FACE À LA NUIT
Color of Night
Dans un futur proche où le suicide est prohibé et où des puces électroniques dissimulées sous la peau permettent de localiser les idées noires des individus, un flic à l’apparence déprimé erre dans les quartiers interlopes de Taipei. Cette nuit-là, il a une vengeance à accomplir. Envers qui ? Pourquoi ? Qui est-il ? Comment en est-il arrivé là ? Et si les réponses à toutes ces questions se trouvaient dans son passé, plus précisément dans deux autres nuits de son existence ?
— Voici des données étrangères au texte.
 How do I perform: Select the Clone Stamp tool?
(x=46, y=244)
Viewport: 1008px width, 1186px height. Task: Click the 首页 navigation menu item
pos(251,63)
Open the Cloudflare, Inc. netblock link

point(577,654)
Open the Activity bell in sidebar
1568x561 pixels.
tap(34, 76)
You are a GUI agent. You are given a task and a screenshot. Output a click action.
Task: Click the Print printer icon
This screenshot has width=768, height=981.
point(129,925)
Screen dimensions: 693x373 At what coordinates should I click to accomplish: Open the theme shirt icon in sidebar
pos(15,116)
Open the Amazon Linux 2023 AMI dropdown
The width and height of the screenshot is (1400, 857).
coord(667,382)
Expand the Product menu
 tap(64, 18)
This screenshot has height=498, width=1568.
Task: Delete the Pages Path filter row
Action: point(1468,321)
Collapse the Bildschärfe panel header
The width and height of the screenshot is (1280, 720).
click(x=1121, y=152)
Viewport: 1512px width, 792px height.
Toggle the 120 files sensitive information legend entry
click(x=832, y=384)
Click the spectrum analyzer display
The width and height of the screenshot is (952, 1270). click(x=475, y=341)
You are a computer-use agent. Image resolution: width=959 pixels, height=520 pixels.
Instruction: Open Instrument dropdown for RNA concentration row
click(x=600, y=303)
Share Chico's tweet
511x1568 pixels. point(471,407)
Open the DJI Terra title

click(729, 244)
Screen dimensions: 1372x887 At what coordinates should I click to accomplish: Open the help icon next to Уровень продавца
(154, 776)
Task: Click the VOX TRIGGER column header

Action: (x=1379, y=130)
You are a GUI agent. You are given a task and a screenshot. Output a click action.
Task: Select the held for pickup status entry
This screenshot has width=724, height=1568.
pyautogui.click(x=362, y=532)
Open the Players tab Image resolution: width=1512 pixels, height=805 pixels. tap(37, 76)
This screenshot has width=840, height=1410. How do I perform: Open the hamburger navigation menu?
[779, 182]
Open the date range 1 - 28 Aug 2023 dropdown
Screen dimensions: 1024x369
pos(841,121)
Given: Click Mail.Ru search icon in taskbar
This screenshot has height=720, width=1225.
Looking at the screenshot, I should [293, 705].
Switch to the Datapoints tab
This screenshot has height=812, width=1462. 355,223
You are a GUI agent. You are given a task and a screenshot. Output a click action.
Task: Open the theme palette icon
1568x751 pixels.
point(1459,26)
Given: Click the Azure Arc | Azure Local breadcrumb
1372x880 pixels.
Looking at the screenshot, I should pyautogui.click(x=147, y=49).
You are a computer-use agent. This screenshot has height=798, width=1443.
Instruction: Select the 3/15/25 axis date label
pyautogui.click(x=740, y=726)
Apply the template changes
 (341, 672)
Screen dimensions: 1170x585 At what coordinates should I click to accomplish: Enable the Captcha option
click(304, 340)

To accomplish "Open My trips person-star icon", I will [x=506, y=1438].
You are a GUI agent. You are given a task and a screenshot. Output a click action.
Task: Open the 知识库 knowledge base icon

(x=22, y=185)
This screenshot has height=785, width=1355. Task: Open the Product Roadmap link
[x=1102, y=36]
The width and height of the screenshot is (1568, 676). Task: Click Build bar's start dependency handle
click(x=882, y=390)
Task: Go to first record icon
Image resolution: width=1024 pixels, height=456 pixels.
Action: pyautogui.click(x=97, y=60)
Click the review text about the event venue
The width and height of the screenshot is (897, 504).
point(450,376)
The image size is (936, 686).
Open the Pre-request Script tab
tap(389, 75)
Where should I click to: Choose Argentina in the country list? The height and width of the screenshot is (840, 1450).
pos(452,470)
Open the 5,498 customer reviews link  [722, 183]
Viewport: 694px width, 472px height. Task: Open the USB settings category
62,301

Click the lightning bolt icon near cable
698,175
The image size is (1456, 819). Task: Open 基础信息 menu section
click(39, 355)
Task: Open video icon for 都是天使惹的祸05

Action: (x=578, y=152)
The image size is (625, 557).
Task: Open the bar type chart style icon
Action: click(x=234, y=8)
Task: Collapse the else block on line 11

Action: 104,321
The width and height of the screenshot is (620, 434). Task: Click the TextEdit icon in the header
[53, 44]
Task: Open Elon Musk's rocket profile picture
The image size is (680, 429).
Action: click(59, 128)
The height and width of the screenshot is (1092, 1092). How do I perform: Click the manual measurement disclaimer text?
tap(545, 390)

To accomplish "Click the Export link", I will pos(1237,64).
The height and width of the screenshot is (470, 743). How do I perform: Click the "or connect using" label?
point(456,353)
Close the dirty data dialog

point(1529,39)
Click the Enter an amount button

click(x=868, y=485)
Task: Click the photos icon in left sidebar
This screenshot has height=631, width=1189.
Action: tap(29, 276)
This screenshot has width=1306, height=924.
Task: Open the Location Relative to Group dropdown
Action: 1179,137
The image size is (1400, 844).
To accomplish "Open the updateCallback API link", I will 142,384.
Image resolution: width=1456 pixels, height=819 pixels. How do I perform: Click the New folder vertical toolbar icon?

Histoire de laisser de côté les mauvaises choses, commençons par dire que ce titre français est complètement bidon – l’original, "Cities of Last Things", avait infiniment plus de sens. Pour le reste, on n’aura que des bravos à adresser au prodigieux distributeur The Jokers qui, après le triomphe total du palmé "Parasite" de Bong Joon-ho, nous prouve une fois de plus son très bon goût en matière de péloches asiatiques tournées par de jeunes cinéastes qui sont tout sauf des handicapés de l’image. Grand Prix amplement mérité au Festival du film policier de Beaune, "Face à la nuit" a cela de brillant qu’il contribue à aiguiser le tranchant d’une vraie expérience de cinéma : renouveler au lieu de répéter, proposer au lieu de se reposer. Et surtout, (re)composer au lieu de (se) décomposer. Ici, cela est littéral : une structure narrative déchronologique, un peu à la manière de "Brimstone" de Martin Koolhoven et "Peppermint Candy" de Lee Chang-dong, où l’intérêt vise moins à remonter le cours du temps qu’à recomposer la psyché d’un individu sur le point de commettre un acte fatal. Trois parties bien distinctes (vieillesse, âge adulte, adolescence) offrent ici un panorama composite sur trois nuits décisives dans la vie d’un homme, de son crépuscule moderne jusqu’à ses idéaux d’antan. Et le film fait de même avec les genres qu’il traite, lorgnant autant du côté de la science-fiction que de la fable existentielle.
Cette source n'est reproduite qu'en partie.